= Beit HaKerem (Bible) =

Biblical place associated with the Tribe of Judah

Beit HaKerem, Beth-haccerem (בית הכרם, lit. "house of the vineyard"; Beth HakKerem in Biblical Hebrew) is a biblical place associated with the Tribe of Judah.

==Bible and Talmud==
According to Jeremiah 6:1, the trumpet sounded against the invading army of Babylon at this place.

Beit Hakerem was a district center during the Persian period and is mentioned in the Book of Nehemiah as one of the towns resettled by the Jewish exiles returning from the Babylonian captivity and who helped to construct the walls of Jerusalem during the reign of Artaxerxes I (Xerxes; ). Nehemiah further records that those returnees were the very descendants of the people who had formerly resided in the town before their banishment from the country, who had all returned to live in their former places of residence.

The Mishnah, compiled in the 2nd century CE, mentions "the valley of Beth-Kerem" being a place where there was reddish-brown earth. Likewise, the stones of the altar built in Jerusalem and the stones of the ramp that led up to the altar were taken from the valley of Beth Kerem, where they were quarried from below virgin soil and brought from thence as whole stones upon which no implement of iron had been lifted up.

==Possible location==
Neubauer, citing the Church Father Jerome, writes that from Bethlehem one could see Bethacharma, thought to be the Beit HaKerem of Jeremiah.

===Ein Kerem===
Some identify Beit HaKerem with Ein Kerem.

===Ramat Rachel===
Others place Beit HaKerem south of Jerusalem, at Ramat Rachel, where cairns on the ridge may have served as beacons of old.

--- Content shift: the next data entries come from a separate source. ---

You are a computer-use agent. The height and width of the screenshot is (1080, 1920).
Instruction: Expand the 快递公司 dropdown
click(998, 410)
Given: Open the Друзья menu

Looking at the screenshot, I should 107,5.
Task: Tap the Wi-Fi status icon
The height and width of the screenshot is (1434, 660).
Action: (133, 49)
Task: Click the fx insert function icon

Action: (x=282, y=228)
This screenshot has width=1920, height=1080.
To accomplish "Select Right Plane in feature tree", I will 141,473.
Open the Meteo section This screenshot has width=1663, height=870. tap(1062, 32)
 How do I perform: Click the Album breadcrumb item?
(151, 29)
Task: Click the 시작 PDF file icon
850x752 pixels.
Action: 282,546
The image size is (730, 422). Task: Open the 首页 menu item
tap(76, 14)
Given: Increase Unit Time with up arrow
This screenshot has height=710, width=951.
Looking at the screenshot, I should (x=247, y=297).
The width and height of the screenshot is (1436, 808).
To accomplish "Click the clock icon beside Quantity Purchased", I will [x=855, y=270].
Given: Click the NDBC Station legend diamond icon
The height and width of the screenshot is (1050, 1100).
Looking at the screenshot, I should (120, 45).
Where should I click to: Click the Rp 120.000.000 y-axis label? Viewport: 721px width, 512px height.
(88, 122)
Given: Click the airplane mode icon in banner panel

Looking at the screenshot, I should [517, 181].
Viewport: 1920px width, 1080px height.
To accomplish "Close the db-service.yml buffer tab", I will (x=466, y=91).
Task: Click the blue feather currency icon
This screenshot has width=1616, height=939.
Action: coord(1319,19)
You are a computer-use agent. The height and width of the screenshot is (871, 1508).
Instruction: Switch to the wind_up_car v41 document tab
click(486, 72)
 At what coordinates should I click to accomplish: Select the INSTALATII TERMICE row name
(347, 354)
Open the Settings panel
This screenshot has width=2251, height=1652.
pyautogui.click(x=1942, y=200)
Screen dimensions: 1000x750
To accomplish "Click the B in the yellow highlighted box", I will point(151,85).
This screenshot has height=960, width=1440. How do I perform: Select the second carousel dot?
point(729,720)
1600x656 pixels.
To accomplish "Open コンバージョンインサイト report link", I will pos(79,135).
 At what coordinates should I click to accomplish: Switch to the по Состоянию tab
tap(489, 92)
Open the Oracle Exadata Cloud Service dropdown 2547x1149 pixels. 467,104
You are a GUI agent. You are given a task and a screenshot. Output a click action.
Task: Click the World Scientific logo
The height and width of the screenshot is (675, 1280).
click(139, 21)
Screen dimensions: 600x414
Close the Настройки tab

Archaeological finds at Ramat Rachel have yielded dozens of seal impressions on jar handles from the 4th-3rd centuries BCE bearing the inscription yehud, the official name of the province of Judah in this period.

===Near Tekoa===
Beit HaKerem being described in Jeremiah 6:1 as a beacon station and right after a verse mentioning Tekoa, makes others identify it with the mount where Herod later built Herodium, southeast of Bethlehem on the road leading from Jerusalem to Tekoa.